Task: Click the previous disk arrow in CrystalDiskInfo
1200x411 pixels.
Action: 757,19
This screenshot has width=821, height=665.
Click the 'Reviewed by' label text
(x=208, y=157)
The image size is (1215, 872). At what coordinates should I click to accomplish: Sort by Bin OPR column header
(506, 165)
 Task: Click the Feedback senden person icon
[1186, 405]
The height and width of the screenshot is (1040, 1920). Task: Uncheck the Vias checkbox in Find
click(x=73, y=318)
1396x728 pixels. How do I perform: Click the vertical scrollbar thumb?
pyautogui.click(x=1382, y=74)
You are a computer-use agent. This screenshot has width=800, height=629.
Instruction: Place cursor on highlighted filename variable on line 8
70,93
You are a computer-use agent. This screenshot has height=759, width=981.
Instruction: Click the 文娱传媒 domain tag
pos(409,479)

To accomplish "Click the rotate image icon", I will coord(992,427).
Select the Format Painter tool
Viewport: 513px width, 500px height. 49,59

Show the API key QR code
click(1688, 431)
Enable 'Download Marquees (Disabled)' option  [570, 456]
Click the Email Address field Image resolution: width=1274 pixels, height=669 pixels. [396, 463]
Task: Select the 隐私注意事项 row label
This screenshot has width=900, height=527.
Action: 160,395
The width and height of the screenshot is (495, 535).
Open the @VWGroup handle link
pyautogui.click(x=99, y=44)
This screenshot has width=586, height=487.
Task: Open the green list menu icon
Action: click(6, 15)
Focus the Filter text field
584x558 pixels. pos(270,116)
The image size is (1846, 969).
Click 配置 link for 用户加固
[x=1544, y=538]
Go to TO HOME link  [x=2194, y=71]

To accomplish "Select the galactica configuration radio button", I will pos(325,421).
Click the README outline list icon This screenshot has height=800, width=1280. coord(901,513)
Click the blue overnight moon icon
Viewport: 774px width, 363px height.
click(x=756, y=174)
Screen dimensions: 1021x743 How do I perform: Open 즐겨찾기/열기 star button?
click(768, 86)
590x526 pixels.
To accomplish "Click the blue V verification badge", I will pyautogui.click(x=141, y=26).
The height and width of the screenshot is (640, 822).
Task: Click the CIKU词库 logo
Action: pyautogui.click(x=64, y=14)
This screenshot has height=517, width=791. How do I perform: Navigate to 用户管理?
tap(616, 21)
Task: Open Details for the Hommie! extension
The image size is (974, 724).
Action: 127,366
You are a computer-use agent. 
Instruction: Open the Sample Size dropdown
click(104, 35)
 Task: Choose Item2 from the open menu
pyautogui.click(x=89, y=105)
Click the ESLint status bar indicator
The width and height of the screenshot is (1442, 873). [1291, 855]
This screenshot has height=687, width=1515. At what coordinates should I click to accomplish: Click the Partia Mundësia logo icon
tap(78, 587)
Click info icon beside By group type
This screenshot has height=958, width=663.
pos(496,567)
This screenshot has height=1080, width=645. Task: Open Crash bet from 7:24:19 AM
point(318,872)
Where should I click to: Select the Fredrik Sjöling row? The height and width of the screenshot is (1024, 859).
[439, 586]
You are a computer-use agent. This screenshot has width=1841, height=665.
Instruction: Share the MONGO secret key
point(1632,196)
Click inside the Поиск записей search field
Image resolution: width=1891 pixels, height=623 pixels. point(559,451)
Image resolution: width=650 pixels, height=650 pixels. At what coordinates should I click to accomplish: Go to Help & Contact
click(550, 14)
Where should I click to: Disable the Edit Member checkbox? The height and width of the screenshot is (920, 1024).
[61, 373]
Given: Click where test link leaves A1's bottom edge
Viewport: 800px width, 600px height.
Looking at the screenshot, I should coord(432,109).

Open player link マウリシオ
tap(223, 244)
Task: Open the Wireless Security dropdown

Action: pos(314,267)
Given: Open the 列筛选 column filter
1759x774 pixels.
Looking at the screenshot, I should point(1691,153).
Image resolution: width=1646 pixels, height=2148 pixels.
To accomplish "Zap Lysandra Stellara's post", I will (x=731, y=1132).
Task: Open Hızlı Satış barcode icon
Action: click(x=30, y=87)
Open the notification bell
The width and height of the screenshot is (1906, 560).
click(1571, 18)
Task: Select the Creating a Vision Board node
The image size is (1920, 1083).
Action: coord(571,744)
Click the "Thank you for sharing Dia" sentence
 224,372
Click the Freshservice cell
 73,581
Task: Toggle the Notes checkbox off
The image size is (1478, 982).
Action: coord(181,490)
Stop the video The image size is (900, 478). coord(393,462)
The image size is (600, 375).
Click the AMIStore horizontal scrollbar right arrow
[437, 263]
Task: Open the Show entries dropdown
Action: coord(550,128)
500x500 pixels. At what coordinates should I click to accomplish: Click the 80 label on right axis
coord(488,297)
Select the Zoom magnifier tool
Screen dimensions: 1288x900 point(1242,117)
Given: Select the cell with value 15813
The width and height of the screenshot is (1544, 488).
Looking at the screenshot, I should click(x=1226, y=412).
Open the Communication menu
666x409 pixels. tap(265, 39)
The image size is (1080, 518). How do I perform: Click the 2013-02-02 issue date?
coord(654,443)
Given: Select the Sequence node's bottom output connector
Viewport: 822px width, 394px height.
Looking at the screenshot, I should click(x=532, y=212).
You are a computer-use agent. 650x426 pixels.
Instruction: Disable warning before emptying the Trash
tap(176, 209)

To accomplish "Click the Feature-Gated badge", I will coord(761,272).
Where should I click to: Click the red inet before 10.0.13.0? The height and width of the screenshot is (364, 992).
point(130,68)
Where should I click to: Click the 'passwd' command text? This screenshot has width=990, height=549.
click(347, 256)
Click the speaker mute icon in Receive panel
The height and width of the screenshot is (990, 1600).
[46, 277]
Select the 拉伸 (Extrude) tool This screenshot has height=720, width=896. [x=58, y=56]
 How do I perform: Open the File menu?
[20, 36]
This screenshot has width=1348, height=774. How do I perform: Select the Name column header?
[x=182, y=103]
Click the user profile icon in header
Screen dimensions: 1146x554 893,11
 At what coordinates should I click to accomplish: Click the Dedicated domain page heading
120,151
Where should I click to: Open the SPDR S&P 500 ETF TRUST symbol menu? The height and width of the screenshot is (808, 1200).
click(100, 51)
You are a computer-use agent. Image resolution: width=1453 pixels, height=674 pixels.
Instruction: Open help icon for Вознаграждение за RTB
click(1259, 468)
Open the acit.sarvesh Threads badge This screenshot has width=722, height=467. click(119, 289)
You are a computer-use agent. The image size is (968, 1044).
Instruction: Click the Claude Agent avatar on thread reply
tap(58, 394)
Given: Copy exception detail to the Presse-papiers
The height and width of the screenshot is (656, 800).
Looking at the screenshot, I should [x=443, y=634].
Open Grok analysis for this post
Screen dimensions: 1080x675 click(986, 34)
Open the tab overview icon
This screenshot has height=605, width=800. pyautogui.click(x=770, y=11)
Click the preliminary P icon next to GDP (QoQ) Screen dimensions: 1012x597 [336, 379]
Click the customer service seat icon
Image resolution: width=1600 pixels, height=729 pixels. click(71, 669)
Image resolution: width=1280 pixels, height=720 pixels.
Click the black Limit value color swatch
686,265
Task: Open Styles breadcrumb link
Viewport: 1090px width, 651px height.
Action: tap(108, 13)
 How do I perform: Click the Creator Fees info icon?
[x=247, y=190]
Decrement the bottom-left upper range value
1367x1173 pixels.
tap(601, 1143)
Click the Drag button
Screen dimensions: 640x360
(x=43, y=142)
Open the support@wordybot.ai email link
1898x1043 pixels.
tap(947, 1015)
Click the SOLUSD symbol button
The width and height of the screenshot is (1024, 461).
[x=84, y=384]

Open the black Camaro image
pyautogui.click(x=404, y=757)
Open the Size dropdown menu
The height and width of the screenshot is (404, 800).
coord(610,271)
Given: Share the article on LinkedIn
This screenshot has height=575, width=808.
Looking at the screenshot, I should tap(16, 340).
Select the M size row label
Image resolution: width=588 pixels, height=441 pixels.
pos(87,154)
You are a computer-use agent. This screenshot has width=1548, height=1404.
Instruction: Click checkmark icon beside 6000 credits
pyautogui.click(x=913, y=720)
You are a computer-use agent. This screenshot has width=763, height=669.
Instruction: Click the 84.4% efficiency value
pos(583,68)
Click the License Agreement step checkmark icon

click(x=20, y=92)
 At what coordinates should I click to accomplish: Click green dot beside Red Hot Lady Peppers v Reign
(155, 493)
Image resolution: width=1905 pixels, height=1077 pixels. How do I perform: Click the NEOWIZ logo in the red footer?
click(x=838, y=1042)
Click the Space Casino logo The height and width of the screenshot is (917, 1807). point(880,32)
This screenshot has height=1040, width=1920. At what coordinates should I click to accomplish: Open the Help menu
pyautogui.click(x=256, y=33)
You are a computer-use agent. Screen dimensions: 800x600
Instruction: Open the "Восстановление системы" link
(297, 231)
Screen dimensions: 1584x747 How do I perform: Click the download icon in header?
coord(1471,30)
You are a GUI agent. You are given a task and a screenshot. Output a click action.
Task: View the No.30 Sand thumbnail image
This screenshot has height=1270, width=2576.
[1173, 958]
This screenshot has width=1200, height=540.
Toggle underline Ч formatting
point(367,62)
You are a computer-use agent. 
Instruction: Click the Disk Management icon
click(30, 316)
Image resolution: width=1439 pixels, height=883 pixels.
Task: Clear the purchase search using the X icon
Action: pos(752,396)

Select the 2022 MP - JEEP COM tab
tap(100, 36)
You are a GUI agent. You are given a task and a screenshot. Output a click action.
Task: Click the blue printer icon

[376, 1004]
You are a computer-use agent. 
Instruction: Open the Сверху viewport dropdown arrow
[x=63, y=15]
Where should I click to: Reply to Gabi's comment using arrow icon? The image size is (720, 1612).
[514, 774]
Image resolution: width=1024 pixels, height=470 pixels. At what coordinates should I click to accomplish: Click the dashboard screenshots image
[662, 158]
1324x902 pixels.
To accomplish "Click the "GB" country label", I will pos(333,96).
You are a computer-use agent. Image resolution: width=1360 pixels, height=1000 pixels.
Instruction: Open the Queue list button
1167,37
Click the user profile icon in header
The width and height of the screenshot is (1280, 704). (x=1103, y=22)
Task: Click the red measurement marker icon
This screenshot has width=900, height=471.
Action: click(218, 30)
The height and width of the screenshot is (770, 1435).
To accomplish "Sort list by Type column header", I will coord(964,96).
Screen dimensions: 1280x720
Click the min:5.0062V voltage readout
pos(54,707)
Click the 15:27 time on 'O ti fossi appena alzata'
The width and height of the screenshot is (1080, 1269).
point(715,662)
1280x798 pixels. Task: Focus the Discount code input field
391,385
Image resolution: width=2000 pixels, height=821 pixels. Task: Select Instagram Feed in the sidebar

Work to be completed -> When the word "node" appears in a line of the listing, copy that line.

Response area ->
Task: Select the Creating a Vision Board node
Given: Select the Sequence node's bottom output connector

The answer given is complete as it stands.